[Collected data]
----

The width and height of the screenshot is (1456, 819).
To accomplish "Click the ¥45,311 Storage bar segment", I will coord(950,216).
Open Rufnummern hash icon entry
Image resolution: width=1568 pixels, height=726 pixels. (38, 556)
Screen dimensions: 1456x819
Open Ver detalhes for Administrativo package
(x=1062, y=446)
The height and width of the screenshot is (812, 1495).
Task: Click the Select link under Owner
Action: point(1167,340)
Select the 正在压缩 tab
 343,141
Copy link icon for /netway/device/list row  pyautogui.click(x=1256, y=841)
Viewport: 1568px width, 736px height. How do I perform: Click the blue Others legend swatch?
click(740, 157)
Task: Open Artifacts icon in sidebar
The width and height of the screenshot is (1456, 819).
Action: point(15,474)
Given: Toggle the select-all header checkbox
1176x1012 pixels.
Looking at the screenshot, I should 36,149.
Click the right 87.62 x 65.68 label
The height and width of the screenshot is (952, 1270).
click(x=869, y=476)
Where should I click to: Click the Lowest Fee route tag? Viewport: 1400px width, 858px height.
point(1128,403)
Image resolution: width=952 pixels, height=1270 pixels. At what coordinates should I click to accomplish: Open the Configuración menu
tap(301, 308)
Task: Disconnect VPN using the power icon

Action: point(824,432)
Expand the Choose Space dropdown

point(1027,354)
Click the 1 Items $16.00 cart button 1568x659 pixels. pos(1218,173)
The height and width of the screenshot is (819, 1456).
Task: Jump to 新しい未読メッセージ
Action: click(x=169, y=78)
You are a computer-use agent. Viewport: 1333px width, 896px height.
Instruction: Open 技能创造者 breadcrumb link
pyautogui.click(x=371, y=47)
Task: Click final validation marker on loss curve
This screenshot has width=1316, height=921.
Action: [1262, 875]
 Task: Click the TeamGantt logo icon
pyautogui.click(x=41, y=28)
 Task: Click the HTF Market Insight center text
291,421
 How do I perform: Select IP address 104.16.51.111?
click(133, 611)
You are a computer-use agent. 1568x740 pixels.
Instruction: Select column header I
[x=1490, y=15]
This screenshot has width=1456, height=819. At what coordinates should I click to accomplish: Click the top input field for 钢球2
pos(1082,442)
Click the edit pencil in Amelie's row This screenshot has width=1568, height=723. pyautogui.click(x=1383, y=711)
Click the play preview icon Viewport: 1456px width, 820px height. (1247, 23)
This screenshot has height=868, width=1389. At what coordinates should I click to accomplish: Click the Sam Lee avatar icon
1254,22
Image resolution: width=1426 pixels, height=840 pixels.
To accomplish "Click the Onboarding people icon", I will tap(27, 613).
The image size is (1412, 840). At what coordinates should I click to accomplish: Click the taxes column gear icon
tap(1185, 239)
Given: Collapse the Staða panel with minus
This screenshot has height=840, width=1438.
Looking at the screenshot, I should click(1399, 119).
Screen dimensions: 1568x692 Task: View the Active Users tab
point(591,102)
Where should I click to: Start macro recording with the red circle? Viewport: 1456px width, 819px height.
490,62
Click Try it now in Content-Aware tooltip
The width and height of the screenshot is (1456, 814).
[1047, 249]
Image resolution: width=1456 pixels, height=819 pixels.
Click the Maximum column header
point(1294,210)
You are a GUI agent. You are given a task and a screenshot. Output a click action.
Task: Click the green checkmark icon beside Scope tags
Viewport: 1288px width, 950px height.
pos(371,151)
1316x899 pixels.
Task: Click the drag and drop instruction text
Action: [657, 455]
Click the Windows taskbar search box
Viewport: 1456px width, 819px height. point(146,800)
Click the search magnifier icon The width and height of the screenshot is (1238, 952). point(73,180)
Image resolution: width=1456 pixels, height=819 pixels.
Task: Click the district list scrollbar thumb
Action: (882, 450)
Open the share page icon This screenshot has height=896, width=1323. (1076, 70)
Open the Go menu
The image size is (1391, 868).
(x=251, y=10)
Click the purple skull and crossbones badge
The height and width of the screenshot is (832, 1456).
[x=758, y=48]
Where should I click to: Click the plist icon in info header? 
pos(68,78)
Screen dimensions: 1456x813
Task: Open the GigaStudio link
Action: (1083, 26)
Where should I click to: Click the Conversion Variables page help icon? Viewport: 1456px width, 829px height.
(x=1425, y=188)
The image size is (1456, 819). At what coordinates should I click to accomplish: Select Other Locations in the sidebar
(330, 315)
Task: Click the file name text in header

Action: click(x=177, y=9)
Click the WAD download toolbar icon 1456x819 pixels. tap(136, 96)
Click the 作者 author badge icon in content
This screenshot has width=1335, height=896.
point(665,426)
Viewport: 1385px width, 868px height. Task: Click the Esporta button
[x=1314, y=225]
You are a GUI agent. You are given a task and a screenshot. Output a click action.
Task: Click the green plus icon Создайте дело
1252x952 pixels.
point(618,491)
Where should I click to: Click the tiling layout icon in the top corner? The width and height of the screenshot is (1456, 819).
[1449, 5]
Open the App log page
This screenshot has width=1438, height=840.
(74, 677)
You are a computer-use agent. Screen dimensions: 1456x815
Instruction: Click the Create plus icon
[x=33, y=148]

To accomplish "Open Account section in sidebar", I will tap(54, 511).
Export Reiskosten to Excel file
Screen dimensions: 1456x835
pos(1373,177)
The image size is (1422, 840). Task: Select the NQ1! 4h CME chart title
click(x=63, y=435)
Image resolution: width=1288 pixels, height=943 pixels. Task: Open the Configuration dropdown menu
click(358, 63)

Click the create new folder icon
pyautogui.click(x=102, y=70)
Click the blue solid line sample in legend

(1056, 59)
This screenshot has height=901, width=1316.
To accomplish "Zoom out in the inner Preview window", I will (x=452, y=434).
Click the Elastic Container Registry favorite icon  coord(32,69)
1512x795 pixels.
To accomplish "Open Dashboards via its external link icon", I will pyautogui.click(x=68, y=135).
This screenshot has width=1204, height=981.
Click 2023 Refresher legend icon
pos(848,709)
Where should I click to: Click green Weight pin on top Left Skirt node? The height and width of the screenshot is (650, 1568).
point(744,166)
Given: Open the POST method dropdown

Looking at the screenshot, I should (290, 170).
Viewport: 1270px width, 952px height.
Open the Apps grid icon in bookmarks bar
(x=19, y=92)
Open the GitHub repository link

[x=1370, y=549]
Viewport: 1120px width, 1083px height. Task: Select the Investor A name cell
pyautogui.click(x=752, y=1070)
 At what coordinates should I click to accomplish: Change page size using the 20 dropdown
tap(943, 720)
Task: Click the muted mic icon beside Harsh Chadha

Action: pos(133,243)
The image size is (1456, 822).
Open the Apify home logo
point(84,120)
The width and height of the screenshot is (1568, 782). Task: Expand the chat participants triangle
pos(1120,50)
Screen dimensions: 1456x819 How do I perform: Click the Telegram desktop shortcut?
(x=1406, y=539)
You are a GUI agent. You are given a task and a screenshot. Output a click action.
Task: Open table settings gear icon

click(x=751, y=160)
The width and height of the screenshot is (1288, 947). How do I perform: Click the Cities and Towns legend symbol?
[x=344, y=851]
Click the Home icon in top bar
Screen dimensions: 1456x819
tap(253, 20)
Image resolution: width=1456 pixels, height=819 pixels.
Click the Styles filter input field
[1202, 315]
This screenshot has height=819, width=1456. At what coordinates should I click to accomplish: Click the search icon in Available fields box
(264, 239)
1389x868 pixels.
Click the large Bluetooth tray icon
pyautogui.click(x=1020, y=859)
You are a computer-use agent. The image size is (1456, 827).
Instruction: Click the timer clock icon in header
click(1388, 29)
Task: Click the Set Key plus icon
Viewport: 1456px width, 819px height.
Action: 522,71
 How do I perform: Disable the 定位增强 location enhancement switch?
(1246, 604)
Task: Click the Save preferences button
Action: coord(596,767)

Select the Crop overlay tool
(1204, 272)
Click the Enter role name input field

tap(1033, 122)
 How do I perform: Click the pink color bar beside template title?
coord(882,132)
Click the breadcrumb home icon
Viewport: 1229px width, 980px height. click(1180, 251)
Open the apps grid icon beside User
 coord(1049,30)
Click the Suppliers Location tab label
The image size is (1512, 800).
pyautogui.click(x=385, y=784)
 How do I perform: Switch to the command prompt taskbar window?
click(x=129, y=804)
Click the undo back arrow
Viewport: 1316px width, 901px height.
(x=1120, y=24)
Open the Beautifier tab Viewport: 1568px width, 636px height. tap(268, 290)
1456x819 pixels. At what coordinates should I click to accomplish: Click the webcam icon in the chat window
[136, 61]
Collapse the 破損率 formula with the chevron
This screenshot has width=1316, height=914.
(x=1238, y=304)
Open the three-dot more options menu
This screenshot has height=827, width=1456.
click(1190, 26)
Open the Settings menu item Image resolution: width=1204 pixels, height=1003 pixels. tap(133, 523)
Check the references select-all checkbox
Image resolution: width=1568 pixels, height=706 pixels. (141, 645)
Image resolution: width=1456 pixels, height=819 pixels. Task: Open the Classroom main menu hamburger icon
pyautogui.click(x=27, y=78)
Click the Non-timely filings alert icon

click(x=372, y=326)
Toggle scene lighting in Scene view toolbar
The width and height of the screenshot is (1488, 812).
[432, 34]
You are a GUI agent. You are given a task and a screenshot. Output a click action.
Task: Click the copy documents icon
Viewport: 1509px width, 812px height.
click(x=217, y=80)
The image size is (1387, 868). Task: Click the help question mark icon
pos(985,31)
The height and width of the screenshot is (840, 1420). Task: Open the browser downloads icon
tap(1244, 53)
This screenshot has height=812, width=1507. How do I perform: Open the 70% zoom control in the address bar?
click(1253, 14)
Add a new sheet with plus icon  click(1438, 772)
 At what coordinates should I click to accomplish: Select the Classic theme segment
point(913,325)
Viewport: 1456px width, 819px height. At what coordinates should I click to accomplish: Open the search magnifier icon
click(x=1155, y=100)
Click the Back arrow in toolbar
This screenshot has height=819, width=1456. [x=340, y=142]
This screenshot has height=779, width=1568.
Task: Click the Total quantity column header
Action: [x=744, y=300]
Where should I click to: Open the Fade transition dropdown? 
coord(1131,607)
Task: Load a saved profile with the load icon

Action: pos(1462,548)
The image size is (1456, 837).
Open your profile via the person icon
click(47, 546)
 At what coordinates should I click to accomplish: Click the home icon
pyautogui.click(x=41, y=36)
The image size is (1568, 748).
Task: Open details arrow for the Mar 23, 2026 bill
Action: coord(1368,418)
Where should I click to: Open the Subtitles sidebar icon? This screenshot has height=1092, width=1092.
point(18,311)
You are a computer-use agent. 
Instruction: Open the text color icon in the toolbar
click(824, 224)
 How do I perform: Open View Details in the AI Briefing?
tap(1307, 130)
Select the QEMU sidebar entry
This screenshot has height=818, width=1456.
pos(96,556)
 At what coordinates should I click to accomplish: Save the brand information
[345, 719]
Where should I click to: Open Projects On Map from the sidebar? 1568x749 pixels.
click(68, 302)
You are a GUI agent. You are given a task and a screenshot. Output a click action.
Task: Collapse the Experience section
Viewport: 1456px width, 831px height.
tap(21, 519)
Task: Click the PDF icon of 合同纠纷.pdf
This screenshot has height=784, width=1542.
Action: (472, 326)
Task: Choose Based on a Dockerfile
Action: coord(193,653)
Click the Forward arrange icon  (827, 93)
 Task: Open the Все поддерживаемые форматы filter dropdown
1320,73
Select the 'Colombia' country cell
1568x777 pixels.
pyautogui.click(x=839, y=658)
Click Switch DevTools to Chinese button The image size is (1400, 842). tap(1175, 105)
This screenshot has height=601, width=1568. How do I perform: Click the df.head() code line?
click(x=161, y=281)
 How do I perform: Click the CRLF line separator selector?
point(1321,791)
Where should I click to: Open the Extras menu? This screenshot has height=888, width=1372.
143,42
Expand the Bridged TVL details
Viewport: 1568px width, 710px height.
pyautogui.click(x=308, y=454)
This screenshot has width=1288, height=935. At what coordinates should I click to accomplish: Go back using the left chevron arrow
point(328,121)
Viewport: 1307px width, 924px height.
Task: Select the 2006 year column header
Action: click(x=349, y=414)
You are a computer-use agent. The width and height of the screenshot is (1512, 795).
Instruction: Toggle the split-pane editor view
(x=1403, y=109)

----

### Required work
Starting at the top of the data above, repeat every line exactly until the line containing "Task: Open Artifacts icon in sidebar" has been given, then stop.

### Task result
The width and height of the screenshot is (1456, 819).
To accomplish "Click the ¥45,311 Storage bar segment", I will coord(950,216).
Open Rufnummern hash icon entry
Image resolution: width=1568 pixels, height=726 pixels. (38, 556)
Screen dimensions: 1456x819
Open Ver detalhes for Administrativo package
(x=1062, y=446)
The height and width of the screenshot is (812, 1495).
Task: Click the Select link under Owner
Action: point(1167,340)
Select the 正在压缩 tab
 343,141
Copy link icon for /netway/device/list row  pyautogui.click(x=1256, y=841)
Viewport: 1568px width, 736px height. How do I perform: Click the blue Others legend swatch?
click(740, 157)
Task: Open Artifacts icon in sidebar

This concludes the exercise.